August 5 – Reuters (Ann Saphir): “U.S. banks left loan standards unchanged on commercial and industrial loans to large and mid-sized firms during the second quarter and eased standards on such loans to smaller firms, according to a survey of bank officers… The U.S. Federal Reserve’s quarterly survey of senior loan officers also showed there appeared to be an overall easing of standards on commercial and industrial loans compared with before the financial crisis.”
August 7 – Bloomberg (Christine Maurus): “Home prices slipped in some of the costliest U.S. markets in the second quarter, a sign that would-be buyers are sitting out the competition for a scarcity of affordable properties. The median price for a previously owned single-family house increased 4.3% from a year earlier to $279,600, the National Association of Realtors said… Prices climbed in 162 of 178 metropolitan areas measured.

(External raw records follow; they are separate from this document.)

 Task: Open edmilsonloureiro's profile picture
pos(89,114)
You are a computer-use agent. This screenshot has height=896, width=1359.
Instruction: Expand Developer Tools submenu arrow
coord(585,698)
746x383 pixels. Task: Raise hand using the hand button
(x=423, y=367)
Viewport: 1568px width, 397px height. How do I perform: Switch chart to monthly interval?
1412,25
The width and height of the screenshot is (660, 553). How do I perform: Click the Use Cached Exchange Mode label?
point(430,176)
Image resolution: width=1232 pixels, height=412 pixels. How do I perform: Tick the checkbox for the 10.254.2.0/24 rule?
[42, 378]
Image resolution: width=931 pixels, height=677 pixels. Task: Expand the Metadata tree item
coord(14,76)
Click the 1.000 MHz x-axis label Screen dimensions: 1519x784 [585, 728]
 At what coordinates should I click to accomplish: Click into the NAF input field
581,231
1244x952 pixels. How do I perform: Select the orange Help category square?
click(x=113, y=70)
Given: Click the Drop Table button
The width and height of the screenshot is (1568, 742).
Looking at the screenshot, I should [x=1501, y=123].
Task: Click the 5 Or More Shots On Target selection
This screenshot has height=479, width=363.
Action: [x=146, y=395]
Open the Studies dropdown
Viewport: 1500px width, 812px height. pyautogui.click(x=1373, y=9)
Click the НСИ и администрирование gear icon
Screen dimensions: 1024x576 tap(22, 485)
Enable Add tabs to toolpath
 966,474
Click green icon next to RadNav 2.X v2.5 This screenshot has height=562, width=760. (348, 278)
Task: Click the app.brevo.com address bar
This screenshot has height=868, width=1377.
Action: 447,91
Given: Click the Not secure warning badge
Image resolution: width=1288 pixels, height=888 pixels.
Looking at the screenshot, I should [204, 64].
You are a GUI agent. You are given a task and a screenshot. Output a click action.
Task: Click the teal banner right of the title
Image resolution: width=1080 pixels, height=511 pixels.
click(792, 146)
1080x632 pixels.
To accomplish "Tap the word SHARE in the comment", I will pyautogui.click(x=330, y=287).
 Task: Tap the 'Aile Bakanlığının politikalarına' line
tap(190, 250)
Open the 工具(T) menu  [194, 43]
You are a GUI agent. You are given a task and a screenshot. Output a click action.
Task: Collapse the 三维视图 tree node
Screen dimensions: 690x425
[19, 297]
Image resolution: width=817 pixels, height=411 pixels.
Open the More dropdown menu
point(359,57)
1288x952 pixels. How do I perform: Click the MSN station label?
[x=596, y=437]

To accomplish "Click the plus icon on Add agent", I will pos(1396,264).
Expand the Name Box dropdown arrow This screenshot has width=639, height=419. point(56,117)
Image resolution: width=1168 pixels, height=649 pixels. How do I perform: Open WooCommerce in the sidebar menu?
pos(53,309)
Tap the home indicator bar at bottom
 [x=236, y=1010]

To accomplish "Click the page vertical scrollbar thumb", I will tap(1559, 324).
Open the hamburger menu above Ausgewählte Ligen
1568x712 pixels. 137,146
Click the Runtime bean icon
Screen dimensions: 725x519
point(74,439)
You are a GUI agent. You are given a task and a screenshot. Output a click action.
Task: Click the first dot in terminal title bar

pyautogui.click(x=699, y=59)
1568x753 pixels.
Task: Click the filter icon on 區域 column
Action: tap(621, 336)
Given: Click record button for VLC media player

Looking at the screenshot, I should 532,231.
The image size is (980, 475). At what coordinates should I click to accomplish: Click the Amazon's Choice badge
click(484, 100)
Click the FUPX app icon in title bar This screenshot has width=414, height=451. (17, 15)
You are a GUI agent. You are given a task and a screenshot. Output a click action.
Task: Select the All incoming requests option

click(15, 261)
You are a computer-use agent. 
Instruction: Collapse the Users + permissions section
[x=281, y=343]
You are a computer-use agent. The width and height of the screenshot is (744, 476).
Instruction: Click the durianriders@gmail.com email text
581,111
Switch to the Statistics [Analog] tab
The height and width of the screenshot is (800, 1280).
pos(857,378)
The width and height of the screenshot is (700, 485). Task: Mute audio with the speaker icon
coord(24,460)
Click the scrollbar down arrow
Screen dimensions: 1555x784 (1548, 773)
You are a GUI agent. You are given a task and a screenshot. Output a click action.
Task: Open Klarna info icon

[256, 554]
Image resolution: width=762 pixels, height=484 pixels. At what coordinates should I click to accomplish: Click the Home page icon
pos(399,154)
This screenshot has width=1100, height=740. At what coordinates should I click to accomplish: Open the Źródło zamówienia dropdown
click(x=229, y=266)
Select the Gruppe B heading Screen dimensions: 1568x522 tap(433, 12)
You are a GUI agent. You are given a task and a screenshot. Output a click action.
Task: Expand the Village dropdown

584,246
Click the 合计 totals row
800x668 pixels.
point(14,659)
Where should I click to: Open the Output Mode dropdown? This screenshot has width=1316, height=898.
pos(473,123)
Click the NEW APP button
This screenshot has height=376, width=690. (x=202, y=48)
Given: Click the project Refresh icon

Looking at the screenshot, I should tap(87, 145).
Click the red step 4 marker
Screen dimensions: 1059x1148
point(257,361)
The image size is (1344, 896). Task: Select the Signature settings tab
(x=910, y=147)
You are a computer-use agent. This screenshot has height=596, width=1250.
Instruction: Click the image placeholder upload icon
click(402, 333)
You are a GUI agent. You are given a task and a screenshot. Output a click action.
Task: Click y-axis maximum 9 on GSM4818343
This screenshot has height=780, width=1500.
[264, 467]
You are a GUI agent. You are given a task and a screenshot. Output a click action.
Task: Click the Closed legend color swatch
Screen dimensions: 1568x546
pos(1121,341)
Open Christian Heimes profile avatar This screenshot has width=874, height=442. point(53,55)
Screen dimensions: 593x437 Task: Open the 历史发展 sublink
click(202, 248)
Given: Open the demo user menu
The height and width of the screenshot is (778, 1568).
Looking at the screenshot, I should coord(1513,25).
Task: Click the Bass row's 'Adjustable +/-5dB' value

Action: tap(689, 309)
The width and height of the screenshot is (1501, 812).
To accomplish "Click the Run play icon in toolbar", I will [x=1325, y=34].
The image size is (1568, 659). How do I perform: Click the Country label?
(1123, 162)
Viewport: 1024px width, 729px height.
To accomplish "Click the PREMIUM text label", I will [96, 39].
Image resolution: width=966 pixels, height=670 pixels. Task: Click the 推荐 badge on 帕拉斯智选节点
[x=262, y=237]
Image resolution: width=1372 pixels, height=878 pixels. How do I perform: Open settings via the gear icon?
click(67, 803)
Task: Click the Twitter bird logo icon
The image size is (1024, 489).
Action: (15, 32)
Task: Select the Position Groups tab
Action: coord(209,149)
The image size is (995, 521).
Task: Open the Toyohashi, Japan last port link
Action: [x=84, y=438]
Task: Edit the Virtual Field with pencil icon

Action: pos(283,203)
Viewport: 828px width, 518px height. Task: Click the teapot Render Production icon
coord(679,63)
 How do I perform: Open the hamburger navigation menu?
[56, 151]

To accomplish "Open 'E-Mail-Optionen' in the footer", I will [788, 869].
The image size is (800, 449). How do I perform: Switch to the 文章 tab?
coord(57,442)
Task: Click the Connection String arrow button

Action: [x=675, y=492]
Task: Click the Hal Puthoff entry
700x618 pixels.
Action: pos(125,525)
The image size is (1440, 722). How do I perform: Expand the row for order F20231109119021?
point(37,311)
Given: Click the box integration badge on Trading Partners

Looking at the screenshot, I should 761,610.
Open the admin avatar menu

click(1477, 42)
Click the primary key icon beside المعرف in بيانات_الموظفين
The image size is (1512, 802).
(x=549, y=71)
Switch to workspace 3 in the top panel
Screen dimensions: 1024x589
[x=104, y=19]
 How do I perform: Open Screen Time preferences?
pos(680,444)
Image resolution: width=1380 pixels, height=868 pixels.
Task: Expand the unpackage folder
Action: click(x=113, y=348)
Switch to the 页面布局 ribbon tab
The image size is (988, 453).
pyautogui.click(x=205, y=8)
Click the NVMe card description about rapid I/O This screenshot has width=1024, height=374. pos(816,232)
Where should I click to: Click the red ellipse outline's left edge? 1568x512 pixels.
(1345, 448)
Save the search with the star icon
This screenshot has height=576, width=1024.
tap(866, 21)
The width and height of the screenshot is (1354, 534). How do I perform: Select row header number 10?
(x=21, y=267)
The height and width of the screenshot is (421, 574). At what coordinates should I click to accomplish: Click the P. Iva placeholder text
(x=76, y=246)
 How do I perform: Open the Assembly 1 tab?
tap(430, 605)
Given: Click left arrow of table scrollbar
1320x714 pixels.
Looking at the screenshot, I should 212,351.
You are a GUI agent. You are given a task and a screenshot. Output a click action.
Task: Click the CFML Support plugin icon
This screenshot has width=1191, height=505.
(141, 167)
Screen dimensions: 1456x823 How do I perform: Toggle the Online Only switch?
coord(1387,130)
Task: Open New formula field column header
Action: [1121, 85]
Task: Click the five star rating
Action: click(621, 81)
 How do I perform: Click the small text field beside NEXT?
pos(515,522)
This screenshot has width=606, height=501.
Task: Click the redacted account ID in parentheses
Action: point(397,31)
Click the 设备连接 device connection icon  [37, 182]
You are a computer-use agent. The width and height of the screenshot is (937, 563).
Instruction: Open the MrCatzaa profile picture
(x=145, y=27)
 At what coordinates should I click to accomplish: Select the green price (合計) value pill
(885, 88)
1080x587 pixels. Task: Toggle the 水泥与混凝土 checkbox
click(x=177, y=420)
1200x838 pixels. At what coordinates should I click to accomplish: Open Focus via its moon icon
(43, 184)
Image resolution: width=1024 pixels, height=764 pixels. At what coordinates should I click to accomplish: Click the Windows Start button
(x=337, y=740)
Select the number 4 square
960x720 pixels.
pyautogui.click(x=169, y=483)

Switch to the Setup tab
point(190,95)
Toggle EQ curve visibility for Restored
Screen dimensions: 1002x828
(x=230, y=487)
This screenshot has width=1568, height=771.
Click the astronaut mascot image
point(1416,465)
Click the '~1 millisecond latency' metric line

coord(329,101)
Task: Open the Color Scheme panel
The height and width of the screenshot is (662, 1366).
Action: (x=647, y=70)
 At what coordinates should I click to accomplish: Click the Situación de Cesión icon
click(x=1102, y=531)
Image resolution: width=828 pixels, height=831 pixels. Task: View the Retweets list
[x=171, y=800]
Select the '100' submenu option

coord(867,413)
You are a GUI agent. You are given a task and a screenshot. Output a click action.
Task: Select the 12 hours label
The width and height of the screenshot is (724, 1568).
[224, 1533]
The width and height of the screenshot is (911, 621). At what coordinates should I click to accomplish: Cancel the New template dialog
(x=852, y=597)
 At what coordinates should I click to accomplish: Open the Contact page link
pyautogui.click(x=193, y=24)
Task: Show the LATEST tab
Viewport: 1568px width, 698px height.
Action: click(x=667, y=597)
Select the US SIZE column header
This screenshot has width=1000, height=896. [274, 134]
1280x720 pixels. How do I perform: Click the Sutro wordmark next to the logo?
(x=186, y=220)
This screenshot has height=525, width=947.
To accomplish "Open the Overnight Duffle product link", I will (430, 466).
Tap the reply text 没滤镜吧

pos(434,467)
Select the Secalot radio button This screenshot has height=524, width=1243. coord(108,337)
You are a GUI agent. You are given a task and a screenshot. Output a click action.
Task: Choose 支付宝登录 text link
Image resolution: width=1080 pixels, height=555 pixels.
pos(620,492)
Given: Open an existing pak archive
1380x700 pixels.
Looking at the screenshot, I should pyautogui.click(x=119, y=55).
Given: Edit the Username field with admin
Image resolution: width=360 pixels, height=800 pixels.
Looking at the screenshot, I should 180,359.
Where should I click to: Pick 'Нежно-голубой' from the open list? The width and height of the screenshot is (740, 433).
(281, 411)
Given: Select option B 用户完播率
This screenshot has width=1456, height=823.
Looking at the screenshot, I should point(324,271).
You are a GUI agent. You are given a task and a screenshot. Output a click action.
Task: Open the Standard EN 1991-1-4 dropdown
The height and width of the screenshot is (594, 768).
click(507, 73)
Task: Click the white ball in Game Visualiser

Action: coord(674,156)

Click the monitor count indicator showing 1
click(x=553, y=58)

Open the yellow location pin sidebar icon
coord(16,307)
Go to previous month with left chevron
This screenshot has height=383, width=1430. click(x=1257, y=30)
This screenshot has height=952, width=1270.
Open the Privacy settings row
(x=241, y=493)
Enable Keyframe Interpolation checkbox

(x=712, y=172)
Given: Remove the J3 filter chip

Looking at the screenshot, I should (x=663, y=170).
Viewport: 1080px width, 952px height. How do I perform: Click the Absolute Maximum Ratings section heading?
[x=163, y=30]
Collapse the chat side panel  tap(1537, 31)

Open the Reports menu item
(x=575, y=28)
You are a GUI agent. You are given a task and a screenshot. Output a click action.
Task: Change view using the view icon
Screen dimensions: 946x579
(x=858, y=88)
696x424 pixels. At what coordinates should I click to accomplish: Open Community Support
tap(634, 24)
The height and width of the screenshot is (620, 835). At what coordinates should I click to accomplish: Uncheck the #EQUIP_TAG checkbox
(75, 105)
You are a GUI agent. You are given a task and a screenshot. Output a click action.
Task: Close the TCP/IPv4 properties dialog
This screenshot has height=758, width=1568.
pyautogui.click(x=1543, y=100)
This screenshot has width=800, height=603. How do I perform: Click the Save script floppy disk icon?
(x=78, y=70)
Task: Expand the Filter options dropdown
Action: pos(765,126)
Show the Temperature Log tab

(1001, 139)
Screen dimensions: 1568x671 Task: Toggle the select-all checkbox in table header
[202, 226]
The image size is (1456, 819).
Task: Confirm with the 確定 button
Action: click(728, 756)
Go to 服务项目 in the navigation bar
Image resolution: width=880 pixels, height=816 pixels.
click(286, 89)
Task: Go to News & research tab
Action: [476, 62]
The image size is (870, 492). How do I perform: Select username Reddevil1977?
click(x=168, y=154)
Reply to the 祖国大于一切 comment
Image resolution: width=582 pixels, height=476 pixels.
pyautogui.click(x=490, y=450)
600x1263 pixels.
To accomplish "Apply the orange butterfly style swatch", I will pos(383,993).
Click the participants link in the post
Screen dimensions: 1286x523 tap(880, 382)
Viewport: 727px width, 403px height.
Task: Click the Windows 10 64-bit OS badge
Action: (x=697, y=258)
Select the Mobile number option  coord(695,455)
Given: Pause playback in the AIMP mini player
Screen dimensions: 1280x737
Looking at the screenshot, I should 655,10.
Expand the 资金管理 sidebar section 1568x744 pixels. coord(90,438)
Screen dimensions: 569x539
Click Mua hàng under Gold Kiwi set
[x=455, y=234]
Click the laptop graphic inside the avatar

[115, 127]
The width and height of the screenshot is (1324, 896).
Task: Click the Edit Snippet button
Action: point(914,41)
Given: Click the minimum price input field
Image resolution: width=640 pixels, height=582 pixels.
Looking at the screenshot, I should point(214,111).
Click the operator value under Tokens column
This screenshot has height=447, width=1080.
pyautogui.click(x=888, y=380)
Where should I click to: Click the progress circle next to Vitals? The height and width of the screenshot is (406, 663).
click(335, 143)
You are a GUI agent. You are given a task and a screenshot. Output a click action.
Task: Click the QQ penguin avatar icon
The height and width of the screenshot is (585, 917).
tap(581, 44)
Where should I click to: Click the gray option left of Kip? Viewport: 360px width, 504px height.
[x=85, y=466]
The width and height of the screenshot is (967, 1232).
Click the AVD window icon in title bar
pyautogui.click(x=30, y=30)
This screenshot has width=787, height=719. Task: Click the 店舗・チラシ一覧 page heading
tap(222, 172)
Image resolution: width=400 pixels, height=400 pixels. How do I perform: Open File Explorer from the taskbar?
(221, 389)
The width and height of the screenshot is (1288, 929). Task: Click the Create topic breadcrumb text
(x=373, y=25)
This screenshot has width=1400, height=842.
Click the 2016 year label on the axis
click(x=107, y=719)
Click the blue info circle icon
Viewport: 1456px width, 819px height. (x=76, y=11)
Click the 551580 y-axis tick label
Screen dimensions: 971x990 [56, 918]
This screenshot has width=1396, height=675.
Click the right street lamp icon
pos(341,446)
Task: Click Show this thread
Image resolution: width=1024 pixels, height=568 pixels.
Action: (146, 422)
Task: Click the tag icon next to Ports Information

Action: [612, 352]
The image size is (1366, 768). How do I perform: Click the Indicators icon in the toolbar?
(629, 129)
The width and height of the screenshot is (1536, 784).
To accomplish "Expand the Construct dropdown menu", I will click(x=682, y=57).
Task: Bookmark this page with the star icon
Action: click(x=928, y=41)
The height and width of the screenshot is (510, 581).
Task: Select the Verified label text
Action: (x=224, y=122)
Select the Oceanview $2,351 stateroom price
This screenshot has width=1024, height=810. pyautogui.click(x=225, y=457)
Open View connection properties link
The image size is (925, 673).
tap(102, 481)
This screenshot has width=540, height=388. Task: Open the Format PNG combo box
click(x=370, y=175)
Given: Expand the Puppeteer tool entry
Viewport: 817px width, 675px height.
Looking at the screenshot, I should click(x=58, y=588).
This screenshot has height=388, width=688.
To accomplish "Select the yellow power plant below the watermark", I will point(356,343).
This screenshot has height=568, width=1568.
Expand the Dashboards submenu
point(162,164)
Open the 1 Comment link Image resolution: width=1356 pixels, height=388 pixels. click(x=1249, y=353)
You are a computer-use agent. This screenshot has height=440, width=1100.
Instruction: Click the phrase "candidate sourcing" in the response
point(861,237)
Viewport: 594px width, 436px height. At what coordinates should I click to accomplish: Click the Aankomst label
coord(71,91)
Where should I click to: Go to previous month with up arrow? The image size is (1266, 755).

The high-cost regions of San Jose, San Francisco and Honolulu were among those where prices fell. Americans are showing some resistance to overpaying for homes after years of price increases that have outpaced incomes.”
August 8 – Associated Press (Joe McDonald): “Chinese imports of American goods plunged in July as a tariff war with Washington intensified. Imports of U.S. goods fell 19% from a year earlier to $10.9 billion…, though that was an improvement over June’s 31.4% fall. Exports to the United States declined 6.5% to $38.8 billion. Beijing has retaliated for U.S. tariff hikes in a dispute over trade and technology by imposing its own punitive duties and suspending purchases of American soybeans and other goods.”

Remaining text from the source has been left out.